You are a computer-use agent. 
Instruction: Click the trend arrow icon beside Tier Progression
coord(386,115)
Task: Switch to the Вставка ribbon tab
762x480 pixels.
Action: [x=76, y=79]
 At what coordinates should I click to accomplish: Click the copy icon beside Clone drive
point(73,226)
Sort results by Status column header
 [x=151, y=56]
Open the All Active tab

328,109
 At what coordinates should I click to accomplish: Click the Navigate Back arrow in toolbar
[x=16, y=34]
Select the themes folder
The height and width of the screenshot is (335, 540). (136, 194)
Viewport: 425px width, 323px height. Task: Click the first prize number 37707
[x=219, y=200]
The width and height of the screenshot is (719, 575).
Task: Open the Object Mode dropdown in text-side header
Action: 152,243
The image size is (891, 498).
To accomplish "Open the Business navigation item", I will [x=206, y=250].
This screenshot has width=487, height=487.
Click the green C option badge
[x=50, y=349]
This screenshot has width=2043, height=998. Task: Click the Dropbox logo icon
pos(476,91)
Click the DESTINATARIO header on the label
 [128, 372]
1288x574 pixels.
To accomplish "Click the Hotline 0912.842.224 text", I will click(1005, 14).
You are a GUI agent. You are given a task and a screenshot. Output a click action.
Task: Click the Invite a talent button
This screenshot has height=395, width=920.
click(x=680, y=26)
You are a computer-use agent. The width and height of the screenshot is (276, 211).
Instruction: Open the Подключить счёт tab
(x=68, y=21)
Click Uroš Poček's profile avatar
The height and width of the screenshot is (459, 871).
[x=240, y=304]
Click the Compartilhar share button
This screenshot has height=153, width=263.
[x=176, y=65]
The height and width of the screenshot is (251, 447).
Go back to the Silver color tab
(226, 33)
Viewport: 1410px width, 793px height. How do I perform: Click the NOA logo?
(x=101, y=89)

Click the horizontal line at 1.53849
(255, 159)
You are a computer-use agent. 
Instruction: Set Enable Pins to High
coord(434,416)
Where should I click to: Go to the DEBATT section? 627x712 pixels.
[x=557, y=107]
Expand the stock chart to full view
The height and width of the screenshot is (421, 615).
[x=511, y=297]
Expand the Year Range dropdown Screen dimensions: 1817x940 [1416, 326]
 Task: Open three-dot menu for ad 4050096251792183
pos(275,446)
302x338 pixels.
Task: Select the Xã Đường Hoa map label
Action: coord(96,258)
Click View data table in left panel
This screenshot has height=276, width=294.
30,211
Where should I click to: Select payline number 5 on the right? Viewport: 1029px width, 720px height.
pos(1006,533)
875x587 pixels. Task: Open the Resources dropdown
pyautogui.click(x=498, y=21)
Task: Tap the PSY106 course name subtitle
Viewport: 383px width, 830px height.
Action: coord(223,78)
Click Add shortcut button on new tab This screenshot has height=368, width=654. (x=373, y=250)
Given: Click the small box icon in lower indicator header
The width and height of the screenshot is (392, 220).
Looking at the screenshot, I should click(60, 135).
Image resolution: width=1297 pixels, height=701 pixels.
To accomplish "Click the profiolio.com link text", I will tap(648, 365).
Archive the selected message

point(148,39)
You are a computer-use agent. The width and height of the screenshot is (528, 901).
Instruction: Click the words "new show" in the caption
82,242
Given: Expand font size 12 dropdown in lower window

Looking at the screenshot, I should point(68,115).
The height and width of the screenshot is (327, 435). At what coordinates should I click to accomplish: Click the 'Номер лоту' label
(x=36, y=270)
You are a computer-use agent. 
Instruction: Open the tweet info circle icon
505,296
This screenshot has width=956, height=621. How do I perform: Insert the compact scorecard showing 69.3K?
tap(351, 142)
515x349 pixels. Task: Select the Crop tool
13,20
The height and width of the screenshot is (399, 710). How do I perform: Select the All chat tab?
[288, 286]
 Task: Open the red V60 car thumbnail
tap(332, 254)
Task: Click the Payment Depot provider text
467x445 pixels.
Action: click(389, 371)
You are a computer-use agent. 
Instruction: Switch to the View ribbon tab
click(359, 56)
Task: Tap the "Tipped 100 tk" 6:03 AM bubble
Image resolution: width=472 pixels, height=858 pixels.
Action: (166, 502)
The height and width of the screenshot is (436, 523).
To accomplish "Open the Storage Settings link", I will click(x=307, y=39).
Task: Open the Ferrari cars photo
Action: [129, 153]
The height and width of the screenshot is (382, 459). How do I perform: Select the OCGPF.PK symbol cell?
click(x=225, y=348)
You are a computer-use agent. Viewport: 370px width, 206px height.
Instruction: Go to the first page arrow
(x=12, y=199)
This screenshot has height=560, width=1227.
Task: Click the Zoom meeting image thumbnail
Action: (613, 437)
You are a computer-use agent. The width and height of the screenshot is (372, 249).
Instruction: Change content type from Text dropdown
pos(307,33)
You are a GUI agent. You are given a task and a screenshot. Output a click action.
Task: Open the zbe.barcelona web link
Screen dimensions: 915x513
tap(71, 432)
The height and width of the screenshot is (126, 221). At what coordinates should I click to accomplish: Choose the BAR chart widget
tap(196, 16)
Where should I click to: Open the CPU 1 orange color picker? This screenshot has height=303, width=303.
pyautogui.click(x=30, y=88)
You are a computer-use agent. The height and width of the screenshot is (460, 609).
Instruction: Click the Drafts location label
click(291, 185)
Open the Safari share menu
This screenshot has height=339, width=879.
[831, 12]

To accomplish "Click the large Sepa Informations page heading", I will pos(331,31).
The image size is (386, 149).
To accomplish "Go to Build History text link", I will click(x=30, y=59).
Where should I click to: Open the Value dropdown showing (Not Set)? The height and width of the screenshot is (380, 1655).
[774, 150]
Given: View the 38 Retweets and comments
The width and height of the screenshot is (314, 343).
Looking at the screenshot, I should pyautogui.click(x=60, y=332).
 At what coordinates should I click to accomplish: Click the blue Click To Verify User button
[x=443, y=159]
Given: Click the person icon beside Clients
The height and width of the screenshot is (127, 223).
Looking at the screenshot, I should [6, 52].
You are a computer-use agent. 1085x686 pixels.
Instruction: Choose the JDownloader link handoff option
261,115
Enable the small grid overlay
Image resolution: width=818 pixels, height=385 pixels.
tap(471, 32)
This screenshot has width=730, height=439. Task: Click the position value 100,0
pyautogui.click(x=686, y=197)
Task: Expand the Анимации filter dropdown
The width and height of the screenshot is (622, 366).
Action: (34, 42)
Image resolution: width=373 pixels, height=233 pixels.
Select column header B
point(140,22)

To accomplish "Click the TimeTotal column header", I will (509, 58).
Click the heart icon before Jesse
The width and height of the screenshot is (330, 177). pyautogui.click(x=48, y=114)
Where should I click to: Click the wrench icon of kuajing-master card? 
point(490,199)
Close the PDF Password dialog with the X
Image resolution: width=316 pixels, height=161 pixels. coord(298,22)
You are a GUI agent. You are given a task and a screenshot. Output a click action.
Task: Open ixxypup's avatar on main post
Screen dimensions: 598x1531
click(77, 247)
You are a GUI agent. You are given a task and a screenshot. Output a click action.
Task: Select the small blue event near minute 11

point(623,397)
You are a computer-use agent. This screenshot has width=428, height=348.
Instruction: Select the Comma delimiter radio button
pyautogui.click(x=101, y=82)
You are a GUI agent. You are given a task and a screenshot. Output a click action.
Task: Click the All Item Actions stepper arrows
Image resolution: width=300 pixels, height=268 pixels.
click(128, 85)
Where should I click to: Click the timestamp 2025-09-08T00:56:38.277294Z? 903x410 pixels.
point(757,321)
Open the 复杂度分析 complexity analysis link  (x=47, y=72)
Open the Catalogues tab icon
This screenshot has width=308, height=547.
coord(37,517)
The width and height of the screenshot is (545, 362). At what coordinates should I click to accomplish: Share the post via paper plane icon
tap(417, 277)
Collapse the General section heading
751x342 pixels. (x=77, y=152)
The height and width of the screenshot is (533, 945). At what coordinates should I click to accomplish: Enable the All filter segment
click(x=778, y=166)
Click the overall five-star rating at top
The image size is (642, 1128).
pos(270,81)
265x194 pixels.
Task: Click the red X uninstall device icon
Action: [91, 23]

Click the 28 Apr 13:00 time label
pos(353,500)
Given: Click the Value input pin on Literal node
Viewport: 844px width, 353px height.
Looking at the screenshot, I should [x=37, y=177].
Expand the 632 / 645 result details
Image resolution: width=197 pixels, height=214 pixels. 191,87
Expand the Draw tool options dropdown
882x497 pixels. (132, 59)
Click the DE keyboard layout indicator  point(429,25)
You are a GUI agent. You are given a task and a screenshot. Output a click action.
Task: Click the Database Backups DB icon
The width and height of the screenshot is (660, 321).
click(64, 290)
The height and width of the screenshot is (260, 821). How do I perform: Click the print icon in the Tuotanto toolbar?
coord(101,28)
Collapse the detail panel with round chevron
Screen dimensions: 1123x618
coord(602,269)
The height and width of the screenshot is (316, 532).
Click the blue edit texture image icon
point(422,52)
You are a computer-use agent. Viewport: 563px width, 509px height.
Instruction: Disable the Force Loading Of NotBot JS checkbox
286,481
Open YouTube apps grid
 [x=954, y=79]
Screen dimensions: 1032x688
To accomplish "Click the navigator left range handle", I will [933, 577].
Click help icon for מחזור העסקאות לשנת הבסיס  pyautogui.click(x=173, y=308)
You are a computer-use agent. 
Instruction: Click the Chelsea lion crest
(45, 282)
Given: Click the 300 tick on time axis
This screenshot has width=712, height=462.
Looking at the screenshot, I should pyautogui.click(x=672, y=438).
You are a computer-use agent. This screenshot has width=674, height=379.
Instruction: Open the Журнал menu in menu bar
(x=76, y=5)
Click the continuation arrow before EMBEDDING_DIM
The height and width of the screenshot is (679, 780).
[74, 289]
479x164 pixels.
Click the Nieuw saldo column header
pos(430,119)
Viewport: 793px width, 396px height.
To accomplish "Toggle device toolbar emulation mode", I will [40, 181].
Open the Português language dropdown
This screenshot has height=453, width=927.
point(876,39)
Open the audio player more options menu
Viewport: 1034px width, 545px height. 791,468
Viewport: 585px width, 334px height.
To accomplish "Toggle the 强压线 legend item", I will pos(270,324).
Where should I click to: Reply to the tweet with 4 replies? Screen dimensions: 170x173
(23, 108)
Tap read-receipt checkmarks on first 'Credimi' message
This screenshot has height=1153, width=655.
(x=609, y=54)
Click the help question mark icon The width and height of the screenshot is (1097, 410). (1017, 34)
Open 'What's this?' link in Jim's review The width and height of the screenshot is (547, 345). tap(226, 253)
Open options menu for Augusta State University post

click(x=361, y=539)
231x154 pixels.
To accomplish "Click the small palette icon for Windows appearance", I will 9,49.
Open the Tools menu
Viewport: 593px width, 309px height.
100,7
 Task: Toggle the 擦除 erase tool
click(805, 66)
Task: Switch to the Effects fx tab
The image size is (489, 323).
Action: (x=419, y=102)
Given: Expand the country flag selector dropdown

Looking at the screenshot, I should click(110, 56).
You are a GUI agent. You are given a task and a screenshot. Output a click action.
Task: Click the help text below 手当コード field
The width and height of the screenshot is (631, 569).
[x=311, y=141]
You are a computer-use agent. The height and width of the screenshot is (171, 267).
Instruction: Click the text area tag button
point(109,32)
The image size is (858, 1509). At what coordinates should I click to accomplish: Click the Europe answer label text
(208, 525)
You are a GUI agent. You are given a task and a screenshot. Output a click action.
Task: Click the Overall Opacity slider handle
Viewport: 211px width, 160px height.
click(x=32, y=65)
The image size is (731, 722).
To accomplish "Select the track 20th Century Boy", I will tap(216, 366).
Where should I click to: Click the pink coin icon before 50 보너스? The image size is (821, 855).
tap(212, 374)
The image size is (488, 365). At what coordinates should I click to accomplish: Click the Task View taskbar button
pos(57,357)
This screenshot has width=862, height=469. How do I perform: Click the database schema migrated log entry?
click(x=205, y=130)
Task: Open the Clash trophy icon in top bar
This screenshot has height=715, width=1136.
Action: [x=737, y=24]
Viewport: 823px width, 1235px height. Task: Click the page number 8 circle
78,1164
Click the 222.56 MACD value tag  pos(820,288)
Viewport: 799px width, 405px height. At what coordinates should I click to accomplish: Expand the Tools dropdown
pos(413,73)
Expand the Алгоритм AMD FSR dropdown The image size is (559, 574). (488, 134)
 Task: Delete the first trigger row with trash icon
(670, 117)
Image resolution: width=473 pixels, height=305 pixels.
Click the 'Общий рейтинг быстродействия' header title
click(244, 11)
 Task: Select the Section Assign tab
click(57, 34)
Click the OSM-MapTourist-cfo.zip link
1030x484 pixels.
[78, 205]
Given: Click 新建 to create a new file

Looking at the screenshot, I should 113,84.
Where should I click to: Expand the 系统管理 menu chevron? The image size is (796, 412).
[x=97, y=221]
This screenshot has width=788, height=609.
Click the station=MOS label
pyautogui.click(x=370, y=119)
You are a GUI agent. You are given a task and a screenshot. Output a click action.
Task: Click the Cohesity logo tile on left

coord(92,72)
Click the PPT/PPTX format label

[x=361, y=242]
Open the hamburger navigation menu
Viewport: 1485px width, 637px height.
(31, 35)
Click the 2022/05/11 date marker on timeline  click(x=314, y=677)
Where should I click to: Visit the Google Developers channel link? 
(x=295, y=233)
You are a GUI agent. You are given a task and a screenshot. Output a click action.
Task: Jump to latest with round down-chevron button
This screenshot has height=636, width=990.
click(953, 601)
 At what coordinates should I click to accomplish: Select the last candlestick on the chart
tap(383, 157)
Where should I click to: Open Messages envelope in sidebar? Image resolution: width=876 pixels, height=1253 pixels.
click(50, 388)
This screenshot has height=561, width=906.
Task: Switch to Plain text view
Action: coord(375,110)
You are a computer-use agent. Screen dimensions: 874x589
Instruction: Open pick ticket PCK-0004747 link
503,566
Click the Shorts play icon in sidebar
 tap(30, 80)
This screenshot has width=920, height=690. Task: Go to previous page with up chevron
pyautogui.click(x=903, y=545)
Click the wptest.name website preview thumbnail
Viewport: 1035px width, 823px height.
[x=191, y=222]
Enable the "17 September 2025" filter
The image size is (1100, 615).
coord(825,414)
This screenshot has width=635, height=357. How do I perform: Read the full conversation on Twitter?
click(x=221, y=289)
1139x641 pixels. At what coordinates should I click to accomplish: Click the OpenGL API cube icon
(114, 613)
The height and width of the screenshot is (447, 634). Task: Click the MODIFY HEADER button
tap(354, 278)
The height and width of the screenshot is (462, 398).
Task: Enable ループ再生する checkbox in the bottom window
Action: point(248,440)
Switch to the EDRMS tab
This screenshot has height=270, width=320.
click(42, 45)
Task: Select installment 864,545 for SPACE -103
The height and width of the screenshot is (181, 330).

**Instructions for the task**
Using the data above, count the lines where "indicator" appears. Reply with the number only.

**Result below**
2